PROBLEM STATEMENT:
Scan the records below and copy every line that contains the string "computer".

ENTRIES PROVIDED:
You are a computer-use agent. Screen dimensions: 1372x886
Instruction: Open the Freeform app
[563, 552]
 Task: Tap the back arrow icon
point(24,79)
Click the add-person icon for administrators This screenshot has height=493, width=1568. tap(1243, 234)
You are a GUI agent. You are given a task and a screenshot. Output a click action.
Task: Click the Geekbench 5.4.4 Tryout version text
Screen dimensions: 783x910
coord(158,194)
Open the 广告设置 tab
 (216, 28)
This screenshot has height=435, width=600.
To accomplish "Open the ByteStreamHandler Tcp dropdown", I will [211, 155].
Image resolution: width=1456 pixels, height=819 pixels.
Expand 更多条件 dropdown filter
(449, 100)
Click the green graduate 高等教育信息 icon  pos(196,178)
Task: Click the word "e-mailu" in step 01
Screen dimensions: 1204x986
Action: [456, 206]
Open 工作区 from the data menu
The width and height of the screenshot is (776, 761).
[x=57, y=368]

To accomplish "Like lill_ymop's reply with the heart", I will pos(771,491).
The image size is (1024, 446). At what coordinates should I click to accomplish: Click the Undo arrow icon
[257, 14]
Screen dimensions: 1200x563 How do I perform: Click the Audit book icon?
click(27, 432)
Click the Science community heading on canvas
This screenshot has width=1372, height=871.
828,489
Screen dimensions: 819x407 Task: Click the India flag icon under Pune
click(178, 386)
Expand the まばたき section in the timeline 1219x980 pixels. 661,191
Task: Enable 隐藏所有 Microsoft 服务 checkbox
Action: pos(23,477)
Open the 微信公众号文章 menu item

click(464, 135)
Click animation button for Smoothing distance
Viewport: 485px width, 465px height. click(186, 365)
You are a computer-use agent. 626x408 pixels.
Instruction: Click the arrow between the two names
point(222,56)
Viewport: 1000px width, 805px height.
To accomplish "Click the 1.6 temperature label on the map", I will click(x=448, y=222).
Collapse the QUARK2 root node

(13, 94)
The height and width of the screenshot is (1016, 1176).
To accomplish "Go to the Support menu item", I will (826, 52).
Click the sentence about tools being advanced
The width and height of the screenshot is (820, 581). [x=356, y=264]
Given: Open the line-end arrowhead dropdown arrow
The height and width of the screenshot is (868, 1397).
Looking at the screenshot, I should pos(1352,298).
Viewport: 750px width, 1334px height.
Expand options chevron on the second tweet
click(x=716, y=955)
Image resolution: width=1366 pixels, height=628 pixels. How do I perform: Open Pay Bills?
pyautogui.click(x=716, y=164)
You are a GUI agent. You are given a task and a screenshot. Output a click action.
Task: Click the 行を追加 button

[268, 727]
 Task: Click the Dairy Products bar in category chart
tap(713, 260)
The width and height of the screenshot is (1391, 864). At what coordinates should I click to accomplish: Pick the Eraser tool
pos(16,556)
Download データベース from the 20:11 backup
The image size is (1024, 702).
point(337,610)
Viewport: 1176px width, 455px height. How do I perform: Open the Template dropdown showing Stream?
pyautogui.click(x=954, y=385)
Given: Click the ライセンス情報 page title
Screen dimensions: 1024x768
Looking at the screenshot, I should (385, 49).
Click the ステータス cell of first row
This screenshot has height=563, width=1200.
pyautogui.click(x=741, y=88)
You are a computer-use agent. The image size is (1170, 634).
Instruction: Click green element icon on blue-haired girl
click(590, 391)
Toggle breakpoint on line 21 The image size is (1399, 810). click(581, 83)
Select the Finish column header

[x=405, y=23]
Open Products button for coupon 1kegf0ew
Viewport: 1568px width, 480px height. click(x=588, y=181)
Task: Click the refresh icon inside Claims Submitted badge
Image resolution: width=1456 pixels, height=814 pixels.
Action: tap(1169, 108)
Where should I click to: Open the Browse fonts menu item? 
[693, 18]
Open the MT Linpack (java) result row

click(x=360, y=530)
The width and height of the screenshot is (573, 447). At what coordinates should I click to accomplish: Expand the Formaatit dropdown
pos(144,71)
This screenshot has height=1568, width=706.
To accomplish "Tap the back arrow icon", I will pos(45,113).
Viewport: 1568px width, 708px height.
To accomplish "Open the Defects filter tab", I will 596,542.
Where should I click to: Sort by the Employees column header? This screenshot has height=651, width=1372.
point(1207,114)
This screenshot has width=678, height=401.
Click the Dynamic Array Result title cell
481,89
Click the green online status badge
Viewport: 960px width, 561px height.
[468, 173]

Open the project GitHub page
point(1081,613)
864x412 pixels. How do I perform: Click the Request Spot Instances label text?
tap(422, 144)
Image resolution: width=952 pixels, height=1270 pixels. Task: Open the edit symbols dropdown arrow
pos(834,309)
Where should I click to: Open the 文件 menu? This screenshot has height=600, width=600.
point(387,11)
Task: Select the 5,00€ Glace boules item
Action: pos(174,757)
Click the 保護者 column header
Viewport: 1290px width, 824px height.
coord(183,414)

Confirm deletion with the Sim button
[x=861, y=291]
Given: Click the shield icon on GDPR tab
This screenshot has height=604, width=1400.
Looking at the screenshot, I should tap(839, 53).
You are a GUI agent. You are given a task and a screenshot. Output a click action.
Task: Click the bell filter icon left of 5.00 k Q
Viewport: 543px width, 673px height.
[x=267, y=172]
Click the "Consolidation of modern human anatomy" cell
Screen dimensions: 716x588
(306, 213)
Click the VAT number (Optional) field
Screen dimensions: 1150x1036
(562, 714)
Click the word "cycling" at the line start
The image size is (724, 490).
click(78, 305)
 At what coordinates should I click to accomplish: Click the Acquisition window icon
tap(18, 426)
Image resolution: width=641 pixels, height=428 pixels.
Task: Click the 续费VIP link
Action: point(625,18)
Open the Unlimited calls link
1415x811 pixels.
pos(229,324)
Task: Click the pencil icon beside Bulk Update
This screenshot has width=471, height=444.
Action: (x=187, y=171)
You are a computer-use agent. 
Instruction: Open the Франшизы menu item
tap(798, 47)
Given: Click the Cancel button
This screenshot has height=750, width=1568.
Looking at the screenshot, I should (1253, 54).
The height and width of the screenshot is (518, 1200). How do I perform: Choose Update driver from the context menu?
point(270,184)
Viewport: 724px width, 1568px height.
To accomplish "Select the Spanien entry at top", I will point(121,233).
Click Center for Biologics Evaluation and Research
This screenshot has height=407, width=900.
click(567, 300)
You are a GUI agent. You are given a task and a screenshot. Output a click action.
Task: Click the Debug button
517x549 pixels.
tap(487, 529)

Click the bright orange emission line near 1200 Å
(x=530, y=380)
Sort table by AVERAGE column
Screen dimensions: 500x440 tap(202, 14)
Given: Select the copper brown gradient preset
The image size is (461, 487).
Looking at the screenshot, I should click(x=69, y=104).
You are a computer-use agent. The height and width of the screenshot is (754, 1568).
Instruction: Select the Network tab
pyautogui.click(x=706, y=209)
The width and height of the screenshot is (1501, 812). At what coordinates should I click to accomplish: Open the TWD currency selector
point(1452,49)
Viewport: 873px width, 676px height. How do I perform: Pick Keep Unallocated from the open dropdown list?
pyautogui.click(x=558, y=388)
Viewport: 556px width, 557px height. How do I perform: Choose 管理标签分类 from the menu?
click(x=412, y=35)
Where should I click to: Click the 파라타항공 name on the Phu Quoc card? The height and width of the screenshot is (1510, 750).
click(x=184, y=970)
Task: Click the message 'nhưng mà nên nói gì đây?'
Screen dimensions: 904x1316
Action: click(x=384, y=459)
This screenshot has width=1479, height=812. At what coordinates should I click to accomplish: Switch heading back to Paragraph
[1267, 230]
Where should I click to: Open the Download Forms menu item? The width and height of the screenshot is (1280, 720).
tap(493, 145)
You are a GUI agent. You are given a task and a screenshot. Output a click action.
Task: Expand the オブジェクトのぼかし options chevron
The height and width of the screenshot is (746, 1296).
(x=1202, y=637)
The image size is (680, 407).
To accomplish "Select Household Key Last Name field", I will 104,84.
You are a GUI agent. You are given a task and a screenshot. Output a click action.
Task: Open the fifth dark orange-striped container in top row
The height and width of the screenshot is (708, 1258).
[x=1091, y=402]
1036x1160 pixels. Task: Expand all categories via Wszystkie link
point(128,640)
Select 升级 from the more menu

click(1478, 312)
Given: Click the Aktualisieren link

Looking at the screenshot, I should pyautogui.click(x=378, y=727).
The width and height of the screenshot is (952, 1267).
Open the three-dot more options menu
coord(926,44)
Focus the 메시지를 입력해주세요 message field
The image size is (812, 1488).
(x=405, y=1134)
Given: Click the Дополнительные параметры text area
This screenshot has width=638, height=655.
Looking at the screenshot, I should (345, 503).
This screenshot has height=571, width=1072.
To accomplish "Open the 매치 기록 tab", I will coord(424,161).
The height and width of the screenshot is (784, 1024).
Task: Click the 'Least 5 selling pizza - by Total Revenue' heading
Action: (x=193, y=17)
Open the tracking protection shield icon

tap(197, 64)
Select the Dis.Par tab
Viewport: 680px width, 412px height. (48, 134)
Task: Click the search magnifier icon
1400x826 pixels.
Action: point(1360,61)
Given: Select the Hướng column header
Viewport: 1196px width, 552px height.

RESPONSE TO THIS EXERCISE:
You are a computer-use agent. Screen dimensions: 1372x886
You are a computer-use agent. 626x408 pixels.
You are a computer-use agent. The image size is (1170, 634).
You are a computer-use agent. 
You are a computer-use agent. The height and width of the screenshot is (754, 1568).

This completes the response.